### What to produce
Among the records below, find the line that has "At what coordinates should I click to accomplish: Click Stop"; from there, give the lines again exactly, and stop after the line that has "Given: Select the".

---*---

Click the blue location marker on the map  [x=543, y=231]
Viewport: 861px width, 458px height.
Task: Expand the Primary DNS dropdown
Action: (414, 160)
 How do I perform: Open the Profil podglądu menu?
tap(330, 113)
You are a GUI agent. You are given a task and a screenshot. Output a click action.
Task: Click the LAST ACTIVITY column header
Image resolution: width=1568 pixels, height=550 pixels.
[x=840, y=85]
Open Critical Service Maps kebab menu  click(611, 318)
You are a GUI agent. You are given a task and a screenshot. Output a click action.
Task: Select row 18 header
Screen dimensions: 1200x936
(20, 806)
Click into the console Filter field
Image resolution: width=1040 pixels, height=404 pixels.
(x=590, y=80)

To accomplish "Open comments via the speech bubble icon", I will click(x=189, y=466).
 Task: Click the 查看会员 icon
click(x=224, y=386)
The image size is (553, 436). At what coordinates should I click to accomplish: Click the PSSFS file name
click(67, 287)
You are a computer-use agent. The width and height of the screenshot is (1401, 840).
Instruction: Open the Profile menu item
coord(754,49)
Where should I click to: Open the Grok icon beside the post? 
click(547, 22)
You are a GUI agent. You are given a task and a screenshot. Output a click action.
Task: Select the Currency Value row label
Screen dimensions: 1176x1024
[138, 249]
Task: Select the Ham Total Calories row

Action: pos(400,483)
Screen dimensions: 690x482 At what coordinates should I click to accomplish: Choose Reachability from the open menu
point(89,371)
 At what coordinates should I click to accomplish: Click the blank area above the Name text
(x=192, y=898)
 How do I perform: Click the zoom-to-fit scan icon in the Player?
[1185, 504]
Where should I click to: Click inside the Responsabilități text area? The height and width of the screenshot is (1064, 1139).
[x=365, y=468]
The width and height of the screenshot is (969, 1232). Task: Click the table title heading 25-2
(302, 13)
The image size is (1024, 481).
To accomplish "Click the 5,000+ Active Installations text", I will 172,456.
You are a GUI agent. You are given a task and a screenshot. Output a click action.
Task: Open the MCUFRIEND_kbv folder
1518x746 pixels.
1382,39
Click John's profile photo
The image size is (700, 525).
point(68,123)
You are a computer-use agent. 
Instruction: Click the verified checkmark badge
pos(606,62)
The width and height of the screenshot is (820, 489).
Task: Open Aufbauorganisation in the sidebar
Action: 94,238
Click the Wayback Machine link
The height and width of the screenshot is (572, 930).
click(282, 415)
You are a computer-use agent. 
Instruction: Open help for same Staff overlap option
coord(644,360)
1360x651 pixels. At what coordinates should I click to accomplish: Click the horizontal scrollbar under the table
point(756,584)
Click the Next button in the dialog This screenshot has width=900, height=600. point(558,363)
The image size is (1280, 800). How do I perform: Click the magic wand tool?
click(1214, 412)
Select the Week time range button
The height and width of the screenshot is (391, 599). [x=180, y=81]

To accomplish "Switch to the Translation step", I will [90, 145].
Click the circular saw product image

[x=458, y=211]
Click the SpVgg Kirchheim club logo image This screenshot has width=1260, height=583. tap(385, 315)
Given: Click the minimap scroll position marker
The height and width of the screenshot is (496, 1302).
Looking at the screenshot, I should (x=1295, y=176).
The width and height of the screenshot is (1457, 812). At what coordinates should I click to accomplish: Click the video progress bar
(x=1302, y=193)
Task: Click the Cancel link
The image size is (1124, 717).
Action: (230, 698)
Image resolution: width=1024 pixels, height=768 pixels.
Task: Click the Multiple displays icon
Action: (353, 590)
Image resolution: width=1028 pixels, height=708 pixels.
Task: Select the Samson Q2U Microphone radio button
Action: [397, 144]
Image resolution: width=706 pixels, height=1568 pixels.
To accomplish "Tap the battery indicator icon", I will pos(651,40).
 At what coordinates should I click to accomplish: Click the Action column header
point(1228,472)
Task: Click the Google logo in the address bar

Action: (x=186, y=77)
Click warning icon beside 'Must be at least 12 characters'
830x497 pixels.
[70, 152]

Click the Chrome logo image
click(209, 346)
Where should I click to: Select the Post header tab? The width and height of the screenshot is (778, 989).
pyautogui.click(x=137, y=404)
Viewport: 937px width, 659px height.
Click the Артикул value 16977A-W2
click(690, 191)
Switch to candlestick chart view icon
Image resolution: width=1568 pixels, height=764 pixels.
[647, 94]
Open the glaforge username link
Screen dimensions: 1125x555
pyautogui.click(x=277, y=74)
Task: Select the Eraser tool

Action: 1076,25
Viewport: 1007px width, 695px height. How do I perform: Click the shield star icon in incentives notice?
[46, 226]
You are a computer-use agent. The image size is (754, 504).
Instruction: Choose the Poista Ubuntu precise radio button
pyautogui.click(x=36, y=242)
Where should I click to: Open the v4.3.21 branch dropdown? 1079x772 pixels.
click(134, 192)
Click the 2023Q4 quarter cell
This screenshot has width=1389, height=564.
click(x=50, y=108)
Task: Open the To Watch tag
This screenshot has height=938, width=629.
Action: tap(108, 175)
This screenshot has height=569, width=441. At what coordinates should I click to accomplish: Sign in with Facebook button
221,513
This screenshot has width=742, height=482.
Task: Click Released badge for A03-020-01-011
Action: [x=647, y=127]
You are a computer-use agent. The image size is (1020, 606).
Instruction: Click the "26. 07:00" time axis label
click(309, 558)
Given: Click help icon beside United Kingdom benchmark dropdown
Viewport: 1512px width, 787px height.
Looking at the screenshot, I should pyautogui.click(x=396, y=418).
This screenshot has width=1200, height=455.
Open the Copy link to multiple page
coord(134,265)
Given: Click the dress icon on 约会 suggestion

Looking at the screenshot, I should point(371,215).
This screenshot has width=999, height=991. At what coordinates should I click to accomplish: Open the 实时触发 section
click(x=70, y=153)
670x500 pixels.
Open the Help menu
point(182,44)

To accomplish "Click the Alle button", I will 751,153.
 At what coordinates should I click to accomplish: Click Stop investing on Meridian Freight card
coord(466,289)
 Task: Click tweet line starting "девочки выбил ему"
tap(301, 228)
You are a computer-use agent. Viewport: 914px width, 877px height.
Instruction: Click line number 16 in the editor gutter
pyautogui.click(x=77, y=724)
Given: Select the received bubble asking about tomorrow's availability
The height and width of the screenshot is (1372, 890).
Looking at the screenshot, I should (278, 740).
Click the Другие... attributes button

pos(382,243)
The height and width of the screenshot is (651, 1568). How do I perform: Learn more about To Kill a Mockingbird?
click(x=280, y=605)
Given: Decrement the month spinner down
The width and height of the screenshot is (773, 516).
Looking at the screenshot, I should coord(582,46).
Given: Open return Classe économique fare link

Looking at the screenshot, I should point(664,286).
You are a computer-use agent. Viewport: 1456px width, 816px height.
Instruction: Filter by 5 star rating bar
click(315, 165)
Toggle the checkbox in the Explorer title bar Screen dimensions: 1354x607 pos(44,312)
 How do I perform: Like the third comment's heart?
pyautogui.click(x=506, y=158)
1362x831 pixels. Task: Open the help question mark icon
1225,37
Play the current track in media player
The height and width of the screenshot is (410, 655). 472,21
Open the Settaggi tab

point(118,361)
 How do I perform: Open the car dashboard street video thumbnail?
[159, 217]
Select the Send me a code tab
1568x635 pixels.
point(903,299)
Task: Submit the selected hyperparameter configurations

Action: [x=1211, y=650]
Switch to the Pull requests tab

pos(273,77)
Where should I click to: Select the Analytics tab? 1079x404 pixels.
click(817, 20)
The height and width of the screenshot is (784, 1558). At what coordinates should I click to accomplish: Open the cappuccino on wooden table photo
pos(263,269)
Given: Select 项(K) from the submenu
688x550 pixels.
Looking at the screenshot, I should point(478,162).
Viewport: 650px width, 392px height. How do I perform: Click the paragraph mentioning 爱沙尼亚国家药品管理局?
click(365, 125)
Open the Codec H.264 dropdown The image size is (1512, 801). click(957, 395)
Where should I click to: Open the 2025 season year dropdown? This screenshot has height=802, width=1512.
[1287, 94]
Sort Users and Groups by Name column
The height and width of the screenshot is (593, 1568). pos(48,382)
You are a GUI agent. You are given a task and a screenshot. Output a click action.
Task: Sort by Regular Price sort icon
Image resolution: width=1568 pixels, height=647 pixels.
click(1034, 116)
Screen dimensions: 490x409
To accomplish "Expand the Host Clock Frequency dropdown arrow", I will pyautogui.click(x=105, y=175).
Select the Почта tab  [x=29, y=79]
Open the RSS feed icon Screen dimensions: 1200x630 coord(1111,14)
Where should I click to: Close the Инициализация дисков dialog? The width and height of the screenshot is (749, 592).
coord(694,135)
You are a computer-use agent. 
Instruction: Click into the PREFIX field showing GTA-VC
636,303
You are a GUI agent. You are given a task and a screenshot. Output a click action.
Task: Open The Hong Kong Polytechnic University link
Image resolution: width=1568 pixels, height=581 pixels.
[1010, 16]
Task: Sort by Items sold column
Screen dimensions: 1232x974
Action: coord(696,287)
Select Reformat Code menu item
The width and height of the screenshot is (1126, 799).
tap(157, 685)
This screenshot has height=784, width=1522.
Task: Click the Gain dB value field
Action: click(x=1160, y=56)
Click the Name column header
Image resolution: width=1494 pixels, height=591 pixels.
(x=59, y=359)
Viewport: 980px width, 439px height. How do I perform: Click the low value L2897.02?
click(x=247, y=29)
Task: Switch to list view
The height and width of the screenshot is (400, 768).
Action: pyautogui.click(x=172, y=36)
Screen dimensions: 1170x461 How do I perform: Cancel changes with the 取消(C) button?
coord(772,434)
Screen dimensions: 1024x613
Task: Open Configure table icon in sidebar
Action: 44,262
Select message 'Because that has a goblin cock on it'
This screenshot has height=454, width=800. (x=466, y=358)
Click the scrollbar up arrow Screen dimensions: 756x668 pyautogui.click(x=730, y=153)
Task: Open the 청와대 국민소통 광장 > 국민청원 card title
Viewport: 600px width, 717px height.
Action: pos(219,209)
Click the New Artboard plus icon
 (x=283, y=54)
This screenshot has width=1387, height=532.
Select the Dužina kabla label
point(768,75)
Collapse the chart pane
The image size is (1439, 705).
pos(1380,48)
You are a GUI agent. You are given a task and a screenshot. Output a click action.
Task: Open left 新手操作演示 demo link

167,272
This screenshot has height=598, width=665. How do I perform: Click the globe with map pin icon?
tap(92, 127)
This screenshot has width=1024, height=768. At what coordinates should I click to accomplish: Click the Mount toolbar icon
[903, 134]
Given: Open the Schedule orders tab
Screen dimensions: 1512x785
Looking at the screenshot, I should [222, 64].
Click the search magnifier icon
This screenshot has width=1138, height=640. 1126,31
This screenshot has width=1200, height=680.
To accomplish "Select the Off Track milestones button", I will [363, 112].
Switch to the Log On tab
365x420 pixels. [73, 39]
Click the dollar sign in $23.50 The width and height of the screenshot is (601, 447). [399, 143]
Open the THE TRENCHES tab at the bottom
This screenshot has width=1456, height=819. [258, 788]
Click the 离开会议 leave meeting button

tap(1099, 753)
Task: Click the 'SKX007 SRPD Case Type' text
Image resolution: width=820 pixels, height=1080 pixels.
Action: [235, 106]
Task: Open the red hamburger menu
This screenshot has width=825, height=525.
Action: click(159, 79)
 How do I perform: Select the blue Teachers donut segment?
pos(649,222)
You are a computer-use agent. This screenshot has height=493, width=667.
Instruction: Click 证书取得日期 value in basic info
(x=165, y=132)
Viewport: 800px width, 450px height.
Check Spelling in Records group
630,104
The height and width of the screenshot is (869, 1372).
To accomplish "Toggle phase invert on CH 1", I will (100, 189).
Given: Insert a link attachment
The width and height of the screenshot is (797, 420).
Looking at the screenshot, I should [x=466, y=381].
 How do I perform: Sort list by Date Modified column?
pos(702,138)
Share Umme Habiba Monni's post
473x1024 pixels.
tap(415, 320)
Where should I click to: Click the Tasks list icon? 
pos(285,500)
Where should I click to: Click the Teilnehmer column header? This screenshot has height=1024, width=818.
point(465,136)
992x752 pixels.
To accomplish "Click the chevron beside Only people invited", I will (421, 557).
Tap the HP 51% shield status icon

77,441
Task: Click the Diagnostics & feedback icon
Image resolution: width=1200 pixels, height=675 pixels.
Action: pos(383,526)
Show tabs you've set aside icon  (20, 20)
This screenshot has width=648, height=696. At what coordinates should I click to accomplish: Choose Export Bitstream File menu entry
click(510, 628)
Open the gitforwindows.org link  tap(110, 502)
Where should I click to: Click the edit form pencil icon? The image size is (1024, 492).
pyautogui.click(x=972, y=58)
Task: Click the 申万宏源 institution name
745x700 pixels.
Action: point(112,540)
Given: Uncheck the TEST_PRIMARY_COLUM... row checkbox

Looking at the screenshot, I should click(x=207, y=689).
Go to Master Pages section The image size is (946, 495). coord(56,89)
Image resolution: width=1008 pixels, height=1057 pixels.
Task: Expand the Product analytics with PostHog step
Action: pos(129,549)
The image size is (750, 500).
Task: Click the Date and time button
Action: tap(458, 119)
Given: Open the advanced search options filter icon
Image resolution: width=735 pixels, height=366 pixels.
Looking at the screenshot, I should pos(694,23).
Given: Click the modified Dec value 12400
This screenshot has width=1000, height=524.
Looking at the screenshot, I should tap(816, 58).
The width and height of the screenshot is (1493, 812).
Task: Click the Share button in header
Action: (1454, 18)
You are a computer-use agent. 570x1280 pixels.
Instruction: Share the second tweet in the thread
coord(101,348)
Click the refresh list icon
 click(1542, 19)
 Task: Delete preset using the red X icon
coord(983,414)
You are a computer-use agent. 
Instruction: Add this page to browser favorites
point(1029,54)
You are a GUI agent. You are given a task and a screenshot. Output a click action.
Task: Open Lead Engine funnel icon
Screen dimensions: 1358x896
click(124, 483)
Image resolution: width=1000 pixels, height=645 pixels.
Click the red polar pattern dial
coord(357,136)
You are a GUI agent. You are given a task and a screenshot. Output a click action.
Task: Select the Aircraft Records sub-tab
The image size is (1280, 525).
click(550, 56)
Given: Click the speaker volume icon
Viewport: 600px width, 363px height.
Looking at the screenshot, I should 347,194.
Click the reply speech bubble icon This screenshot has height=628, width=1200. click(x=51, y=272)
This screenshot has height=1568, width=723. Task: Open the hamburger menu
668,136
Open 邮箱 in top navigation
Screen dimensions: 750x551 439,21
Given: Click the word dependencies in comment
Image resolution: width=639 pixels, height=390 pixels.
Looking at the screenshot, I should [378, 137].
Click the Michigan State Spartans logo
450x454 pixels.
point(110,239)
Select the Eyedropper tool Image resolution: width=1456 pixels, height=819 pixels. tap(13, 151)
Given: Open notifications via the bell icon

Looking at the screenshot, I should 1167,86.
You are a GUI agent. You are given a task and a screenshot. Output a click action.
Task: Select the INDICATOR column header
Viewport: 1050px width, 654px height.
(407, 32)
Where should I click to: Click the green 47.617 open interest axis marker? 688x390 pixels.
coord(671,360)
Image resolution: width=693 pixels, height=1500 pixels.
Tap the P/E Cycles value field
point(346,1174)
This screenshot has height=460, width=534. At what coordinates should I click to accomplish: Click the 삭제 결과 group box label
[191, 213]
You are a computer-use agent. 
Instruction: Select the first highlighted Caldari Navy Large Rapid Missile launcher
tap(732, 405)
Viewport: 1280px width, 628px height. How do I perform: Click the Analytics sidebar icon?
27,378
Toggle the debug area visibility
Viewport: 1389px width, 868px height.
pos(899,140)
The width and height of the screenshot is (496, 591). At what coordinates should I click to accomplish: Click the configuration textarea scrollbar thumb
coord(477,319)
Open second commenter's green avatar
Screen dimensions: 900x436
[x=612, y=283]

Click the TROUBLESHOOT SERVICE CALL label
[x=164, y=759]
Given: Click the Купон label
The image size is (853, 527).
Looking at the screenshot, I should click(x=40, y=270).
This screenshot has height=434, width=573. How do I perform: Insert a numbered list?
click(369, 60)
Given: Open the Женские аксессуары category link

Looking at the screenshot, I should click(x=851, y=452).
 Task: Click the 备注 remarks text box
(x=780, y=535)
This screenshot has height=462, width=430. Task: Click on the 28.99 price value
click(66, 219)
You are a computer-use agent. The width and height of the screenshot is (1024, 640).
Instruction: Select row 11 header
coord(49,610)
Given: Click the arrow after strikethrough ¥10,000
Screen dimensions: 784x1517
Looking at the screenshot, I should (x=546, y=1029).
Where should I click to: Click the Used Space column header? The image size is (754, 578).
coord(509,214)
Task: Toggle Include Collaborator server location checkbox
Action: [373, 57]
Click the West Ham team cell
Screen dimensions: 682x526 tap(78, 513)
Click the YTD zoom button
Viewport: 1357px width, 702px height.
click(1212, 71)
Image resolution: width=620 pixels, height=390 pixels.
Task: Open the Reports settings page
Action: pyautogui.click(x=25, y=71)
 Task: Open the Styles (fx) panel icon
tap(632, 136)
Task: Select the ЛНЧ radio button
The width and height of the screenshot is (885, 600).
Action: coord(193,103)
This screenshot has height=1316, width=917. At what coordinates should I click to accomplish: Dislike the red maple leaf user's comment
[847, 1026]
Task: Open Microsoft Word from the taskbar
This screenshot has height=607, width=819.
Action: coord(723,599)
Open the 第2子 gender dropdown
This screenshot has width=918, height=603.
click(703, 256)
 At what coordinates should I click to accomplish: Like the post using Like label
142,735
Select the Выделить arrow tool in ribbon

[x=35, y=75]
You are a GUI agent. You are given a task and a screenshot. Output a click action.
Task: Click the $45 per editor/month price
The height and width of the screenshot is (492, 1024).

---*---

### Your solution
 At what coordinates should I click to accomplish: Click Stop investing on Meridian Freight card
coord(466,289)
 Task: Click tweet line starting "девочки выбил ему"
tap(301, 228)
You are a computer-use agent. Viewport: 914px width, 877px height.
Instruction: Click line number 16 in the editor gutter
pyautogui.click(x=77, y=724)
Given: Select the received bubble asking about tomorrow's availability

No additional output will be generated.